When Google picked up the Daily Mail headline, it adopted it in an edited form. What you see first with respect to that Daily Mail article if you Google “Scott Thurston course – Salford” (as of 30 November 2022) is not the full headline but rather this shortened version: “University Cancels Sonnets over Concerns They Are “Products of White Western Culture.” The omission in the Google version of the phrase “from Writing Course” clearly suggests that the policy change was university-wide. Presumably the Google headline is more likely to have been crafted by Google software than by any human headline writer employed by Alphabet Inc.; either way, the result is pernicious.

But neither the Daily Telegraph and Daily Mail headline writers nor the Google headline software should shoulder the bulk of the blame. The most egregious acts of irresponsibility here are surely those of writers such as Murphy themselves. Could it be that the writers who followed up on the original Telegraph piece with their own articles deploring the University of Salford’s supposed change of policy did not actually read much more than the headline? Such carelessness is surely within the realm of possibility; many people have plausibly suggested that there’s more and more skimming and less and less actual reading in today’s digital world.

It’s hard not to conclude, though, that ideology often dovetails with carelessness in such cases. Take, for example, the coverage accorded the incident by Maggie Kelly in an online publication called The College Fix—a publication that appears to be very largely dedicated to the fight against “political correctness.” Kelly begins her article with a sentence that references the Telegraph report and that, though somewhat misleading, is at least limited in its claims: “The University of Salford, a public university in Greater Manchester, England, removed sonnets and other “pre-established literary forms” from a creative writing course assessment, The Telegraph has reported.” Again, the headline above goes much further: “University drops sonnets because they are ‘products of white western culture.’” Could The College Fix be a publication large enough to have a staffer dedicated to headline writing? It hardly seems likely. Kelly is identified not only as the author of the article but as the “assistant editor” of the publication, which leads one to believe that at the very least she would have had to approve the publication of such a grievously untruthful headline. Evidently The College Fix is so concerned with attacking alleged political correctness that they can’t be bothered with the old-fashioned sort of correctness—the sort that regards it as important to get one’s facts right.
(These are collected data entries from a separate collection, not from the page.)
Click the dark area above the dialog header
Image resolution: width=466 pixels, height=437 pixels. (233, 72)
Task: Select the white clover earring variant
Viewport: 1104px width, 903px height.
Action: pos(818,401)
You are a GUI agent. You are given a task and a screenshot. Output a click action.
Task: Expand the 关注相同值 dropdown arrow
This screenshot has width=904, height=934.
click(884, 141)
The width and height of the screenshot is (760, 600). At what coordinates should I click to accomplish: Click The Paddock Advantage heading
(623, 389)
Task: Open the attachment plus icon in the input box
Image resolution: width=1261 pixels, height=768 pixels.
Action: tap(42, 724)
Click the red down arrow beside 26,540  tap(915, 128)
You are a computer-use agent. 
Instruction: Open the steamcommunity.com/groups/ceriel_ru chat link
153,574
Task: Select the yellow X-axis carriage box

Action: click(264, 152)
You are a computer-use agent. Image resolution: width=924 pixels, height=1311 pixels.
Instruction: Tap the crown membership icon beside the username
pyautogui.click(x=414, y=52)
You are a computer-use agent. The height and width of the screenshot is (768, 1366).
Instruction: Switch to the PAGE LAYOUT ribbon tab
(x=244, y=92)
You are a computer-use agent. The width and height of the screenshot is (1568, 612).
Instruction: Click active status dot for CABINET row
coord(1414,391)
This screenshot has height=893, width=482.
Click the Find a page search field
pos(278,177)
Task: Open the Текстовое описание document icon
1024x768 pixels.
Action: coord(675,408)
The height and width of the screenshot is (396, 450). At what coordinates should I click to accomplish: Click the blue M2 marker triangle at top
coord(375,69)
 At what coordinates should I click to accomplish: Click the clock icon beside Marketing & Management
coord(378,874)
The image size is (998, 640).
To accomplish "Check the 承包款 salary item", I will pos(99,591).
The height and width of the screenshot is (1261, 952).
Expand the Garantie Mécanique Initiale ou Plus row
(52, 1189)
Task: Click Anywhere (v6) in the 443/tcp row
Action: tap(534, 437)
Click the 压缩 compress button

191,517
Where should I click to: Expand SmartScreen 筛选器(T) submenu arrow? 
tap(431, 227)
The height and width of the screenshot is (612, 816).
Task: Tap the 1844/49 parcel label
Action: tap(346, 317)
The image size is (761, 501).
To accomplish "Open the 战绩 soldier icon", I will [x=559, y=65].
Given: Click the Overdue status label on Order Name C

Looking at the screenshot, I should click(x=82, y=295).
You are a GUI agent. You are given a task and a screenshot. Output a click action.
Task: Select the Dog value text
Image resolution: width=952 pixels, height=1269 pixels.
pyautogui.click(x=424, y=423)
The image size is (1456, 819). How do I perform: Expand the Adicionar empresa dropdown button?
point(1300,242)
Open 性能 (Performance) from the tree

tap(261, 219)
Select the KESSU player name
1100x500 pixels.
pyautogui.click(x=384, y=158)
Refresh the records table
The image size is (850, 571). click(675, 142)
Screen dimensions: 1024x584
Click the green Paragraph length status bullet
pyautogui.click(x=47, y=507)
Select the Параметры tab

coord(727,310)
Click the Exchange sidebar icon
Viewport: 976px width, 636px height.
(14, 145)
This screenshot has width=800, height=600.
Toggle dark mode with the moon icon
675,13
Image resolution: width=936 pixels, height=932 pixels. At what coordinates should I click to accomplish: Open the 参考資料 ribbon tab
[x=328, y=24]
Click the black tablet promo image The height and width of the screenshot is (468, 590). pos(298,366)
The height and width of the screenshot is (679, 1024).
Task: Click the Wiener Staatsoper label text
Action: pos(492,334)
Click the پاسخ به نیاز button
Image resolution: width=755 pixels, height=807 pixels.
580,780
How difficult might it be for anyone who is interested in this matter to establish the facts? As is often the case with such outbreaks of disinformation, getting at the truth of the matter simply by Googling is not that easy. It’s far, far easier to find the misinformation repeated* than it is to find at least partial information about the second year Creative Writing module where it is posted on the University of Salford’s English and Creative Writing website. Even if you have the patience to go four or five pages down when you’re googling “Salford – sonnet controversy,” you’re not likely to find online the information that gives the lie to the screaming headlines of the right-wing publications.

Fortunately, the Internet isn't the only source of information. The University of Salford is a public institution, Scott Thurston’s email address is easy to find, and, as I discovered myself, Dr. Thurston responds politely and helpfully to inquiries. But it's surely something of a grim commentary on the state of the media today that it can be almost impossible to access anything like the full truth about certain news items without going directly to the source.

*The following were among the sites that were spreading the false information as of 30 November 2022: the Best American Poetry blog; the Classical Poets.org website; the Redstate news website; the headline USA.com website; flipboard; the European Conservative.com; MSN (the Microcoft news portal); and Res ipsa loquitur (the blog of Jonathan Turley).